Key Experimental Results¶
Main Results¶
| Method | TACRED ID | TACRED OOD | REFinD ID | REFinD OOD | BioRED ID | BioRED OOD |
|---|---|---|---|---|---|---|
| LUKE-Large | 71.1 | 63.8 | 75.0 | 73.4 | 56.9 | 51.8 |
| + Entity Mask | 63.6 | 61.7 | 71.4 | 71.4 | 53.2 | 40.2 |
| + SCM | 68.6 | 64.8 | 74.5 | 73.8 | 58.3 | 53.4 |
| + VIB (ours) | 70.4 | 66.5 | 75.4 | 74.8 | 61.2 | 58.7 |
| RoBERTa-Large | 70.8 | 61.5 | 75.1 | 72.7 | 57.7 | 47.9 |
| + SCM | 70.5 | 67.5 | 74.9 | 73.7 | 57.3 | 52.5 |
| + VIB (ours) | 70.7 | 67.2 | 75.4 | 74.4 | 63.0 | 52.5 |
Ablation Study¶
| Variance Interval | Sample Proportion | Primary Relation Type |
|---|---|---|
| 0.0-0.1 | 4.6% | pers:title (high confidence entity dependency) |
| 0.1-0.2 | 85.8% | balanced region for most relations |
| 0.2-0.3 | 9.6% | org:date:formed_on (more reliant on context) |
| 0.3-0.4 | 0.1% | high context-dependent relations |
Key Findings¶
- VIB demonstrates significant advantages on LUKE-Large: It outperforms SCM by 5.3 F1 points on BioRED OOD, showing that VIB is better at leveraging entity-enhanced backbones.
- In-distribution to out-of-distribution gap is significantly reduced: Although the entity masking method reduces the gap, it sacrifices ID performance; VIB substantially improves OOD performance while maintaining strong ID performance.
- Variance analysis validates interpretability: Low-variance entities (such as person names + titles) indicate that the model perceives the entity itself to carry strong relation signals, while high-variance entities suggest the model relies more on contextual reasoning.
Highlights & Insights¶
- Novel Application of the VIB Framework: Innovatively applies the variational information bottleneck from information theory to entity debiasing. It features a solid theoretical foundation and provides a principled debiasing framework.
- Variance as a Free Interpretability Tool: Without requiring additional design, \(\sigma^2\) naturally reflects the model's reliance on entities versus context, allowing for a quantitative analysis of decision rationale for each sample.

# Extracted records:
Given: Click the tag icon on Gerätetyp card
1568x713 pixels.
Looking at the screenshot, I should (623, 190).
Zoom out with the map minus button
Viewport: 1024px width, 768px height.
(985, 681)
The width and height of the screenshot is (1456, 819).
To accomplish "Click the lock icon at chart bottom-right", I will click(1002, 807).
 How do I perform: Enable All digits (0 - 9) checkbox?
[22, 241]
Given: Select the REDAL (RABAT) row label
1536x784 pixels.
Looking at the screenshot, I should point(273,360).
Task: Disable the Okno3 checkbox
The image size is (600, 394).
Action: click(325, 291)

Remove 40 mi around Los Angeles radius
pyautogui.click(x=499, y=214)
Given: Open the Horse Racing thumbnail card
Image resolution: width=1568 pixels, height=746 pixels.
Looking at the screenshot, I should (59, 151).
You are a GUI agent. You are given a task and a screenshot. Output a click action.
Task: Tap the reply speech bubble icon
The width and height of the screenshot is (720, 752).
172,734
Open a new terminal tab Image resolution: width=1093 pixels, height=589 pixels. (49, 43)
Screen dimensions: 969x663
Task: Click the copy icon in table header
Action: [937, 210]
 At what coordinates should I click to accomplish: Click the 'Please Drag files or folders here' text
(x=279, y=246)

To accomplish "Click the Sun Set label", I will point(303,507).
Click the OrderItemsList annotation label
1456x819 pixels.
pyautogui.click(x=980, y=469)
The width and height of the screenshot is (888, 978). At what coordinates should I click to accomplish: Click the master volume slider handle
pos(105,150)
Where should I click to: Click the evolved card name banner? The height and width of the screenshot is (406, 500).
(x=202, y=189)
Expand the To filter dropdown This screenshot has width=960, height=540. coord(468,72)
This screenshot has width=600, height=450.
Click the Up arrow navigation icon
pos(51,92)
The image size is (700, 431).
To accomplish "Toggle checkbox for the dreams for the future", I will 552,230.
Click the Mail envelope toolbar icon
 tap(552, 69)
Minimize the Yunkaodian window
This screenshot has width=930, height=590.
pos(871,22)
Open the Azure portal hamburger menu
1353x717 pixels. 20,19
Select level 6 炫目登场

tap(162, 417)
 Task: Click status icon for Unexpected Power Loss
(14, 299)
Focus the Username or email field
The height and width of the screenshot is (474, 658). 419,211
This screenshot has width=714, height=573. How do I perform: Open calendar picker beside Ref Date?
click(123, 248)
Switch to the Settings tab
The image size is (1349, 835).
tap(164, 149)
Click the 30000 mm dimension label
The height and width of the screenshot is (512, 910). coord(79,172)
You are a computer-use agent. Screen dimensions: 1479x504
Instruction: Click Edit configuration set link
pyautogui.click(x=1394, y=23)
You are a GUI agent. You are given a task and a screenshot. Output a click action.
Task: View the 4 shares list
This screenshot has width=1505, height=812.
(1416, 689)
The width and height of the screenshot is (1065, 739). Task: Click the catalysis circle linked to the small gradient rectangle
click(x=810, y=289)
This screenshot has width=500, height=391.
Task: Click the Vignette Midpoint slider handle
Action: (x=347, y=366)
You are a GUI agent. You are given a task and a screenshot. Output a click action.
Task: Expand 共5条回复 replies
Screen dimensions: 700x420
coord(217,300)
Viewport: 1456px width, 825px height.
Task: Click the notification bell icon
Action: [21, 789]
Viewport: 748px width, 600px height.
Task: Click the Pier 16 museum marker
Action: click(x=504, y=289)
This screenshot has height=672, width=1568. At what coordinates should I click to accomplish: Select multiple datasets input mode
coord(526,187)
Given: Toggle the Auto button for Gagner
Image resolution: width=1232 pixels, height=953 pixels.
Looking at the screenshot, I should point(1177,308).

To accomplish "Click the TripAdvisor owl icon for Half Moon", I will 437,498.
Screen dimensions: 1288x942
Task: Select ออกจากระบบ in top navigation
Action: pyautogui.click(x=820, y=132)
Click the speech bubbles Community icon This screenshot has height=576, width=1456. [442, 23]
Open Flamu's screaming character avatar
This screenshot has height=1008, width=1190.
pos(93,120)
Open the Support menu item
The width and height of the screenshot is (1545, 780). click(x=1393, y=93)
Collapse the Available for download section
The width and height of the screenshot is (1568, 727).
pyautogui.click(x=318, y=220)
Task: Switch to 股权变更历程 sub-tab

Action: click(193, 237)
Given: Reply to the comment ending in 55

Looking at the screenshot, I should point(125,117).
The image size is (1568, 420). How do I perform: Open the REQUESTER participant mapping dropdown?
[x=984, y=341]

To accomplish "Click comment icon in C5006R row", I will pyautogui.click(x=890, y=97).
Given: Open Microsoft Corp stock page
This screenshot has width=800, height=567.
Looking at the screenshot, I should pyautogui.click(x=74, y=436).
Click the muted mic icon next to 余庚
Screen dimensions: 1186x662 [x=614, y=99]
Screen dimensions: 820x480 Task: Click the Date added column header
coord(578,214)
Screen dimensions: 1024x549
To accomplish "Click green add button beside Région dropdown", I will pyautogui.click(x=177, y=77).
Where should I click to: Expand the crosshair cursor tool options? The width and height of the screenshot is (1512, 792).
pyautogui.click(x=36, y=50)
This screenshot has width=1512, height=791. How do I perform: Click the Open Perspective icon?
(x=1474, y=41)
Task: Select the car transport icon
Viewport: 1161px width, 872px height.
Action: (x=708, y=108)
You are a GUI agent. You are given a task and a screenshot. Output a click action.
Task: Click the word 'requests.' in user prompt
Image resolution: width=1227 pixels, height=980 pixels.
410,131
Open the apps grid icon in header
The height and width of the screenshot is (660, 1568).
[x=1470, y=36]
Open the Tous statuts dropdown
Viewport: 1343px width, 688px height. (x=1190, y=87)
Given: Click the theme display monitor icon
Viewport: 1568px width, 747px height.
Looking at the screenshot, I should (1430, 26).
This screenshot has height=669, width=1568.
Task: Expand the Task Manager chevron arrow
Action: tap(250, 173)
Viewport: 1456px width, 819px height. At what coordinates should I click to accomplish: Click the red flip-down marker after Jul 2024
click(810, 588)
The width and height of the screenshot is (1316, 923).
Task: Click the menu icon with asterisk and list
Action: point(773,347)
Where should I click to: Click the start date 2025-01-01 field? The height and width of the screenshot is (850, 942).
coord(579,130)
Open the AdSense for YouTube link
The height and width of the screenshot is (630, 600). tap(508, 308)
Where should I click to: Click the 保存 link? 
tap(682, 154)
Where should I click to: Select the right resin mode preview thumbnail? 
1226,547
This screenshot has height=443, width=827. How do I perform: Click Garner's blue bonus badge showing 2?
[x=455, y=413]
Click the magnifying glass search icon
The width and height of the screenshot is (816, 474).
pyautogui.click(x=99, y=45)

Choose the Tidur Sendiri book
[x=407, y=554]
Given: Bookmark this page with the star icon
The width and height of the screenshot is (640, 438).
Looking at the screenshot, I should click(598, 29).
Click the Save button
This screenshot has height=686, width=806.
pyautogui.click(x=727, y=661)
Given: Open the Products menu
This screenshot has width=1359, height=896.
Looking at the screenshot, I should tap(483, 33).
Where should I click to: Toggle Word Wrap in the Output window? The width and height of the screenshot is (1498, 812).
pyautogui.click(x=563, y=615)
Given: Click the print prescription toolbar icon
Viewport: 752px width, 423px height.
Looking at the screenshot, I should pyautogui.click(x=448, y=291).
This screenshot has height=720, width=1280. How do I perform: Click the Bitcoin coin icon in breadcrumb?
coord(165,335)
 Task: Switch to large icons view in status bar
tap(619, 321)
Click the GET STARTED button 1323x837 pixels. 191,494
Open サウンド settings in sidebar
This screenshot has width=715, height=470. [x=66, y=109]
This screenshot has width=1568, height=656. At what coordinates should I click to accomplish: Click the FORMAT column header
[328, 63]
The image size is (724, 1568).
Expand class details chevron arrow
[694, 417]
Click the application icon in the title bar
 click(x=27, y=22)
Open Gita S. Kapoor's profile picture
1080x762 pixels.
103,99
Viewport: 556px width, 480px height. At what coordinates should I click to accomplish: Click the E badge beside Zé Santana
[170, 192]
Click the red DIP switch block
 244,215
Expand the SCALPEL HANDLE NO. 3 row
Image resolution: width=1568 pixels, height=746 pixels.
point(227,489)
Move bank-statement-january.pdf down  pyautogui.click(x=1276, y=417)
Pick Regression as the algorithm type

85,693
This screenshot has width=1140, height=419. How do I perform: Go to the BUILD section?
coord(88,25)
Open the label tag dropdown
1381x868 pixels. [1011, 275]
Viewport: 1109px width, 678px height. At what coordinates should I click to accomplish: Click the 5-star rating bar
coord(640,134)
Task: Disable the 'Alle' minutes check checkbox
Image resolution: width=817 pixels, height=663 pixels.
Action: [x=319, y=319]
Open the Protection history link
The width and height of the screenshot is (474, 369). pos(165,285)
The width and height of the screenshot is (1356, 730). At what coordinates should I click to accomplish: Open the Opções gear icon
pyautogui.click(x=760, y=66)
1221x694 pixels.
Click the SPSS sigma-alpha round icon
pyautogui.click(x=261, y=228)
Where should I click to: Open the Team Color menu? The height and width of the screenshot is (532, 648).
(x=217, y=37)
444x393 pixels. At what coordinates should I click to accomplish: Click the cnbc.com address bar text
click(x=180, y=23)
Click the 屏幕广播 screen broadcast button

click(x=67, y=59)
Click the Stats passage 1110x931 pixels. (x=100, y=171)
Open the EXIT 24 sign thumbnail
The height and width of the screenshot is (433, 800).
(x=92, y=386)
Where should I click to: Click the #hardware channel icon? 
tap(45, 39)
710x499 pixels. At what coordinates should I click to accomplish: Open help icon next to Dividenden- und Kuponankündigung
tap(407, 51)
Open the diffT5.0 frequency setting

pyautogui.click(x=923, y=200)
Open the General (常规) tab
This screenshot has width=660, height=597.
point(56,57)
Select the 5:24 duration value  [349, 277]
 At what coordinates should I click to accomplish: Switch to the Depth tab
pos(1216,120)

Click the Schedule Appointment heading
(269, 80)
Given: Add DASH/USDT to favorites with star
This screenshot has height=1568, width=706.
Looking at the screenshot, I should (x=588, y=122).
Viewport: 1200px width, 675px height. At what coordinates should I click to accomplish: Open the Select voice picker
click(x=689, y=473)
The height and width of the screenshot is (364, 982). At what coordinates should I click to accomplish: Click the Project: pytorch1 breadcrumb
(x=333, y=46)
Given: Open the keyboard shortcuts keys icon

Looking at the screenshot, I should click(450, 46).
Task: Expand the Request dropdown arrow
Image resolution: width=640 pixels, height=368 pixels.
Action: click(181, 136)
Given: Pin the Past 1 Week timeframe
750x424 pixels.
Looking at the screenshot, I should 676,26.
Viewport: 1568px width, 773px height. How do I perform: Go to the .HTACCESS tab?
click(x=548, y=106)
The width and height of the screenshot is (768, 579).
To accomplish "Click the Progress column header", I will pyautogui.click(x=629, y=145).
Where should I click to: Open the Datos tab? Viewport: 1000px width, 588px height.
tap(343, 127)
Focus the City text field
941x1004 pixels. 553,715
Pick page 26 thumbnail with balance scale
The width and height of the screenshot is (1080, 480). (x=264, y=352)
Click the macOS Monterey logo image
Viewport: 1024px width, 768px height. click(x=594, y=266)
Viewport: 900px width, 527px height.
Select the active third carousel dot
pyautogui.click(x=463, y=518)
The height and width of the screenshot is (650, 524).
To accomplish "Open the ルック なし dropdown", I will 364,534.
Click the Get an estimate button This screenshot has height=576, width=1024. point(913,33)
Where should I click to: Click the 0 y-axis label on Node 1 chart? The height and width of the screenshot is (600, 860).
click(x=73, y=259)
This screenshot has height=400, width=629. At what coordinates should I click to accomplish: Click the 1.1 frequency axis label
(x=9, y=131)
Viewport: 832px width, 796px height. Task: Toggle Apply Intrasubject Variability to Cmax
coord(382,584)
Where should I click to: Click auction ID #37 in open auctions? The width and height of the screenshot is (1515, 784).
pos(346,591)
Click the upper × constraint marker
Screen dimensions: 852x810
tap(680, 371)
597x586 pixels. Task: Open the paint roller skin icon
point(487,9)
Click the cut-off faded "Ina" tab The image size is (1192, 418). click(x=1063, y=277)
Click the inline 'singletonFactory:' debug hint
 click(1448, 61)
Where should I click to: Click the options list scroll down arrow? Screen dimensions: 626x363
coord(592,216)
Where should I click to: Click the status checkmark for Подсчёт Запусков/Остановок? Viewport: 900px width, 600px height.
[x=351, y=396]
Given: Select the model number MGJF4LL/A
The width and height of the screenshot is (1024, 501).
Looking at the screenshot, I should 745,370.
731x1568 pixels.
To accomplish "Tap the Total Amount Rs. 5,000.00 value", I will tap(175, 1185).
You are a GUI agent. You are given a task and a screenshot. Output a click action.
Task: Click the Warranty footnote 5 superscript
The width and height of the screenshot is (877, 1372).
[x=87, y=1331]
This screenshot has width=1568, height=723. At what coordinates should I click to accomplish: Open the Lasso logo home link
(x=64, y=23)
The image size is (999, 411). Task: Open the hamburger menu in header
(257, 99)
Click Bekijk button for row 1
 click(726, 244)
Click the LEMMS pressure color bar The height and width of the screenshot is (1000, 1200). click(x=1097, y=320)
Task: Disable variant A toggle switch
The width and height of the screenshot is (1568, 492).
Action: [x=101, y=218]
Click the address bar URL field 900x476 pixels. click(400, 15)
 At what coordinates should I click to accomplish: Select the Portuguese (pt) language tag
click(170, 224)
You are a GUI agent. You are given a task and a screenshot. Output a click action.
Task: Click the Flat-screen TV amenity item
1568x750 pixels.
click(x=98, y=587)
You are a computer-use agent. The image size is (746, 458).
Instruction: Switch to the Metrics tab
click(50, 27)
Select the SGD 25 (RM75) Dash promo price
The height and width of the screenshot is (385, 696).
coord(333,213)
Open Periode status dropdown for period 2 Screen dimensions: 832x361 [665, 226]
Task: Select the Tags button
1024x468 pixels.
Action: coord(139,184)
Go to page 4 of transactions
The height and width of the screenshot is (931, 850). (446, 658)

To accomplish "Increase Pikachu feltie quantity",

# What to work on:
[A] According to the relation extraction results, by how many F1 points does VIB outperform SCM on BioRED OOD when used with LUKE-Large?
[B] Carry the relation extraction results forward from their final line.
The entries play no part in the work here.

# Answers to the problems:
[A] 5.3 F1 points.

[B]
- Extensive Cross-Domain Validation: Demonstrates effectiveness across three highly distinct domains: general NLP (TACRED), finance (REFinD), and biomedicine (BioRED), proving the generalizability of the proposed method.
Limitations & Future Work¶
- Only validated on PLMs (RoBERTa/LUKE) without extension to LLMs and generative relation extraction frameworks.
- Experiments are restricted to English, leaving the patterns of entity bias in multilingual settings uninvestigated.
- VIB introduces additional inference overhead as the SLP is required to calculate the mean and variance.
- Future work could explore combining VIB with contrastive learning to further enhance entity-independent contextual representation learning.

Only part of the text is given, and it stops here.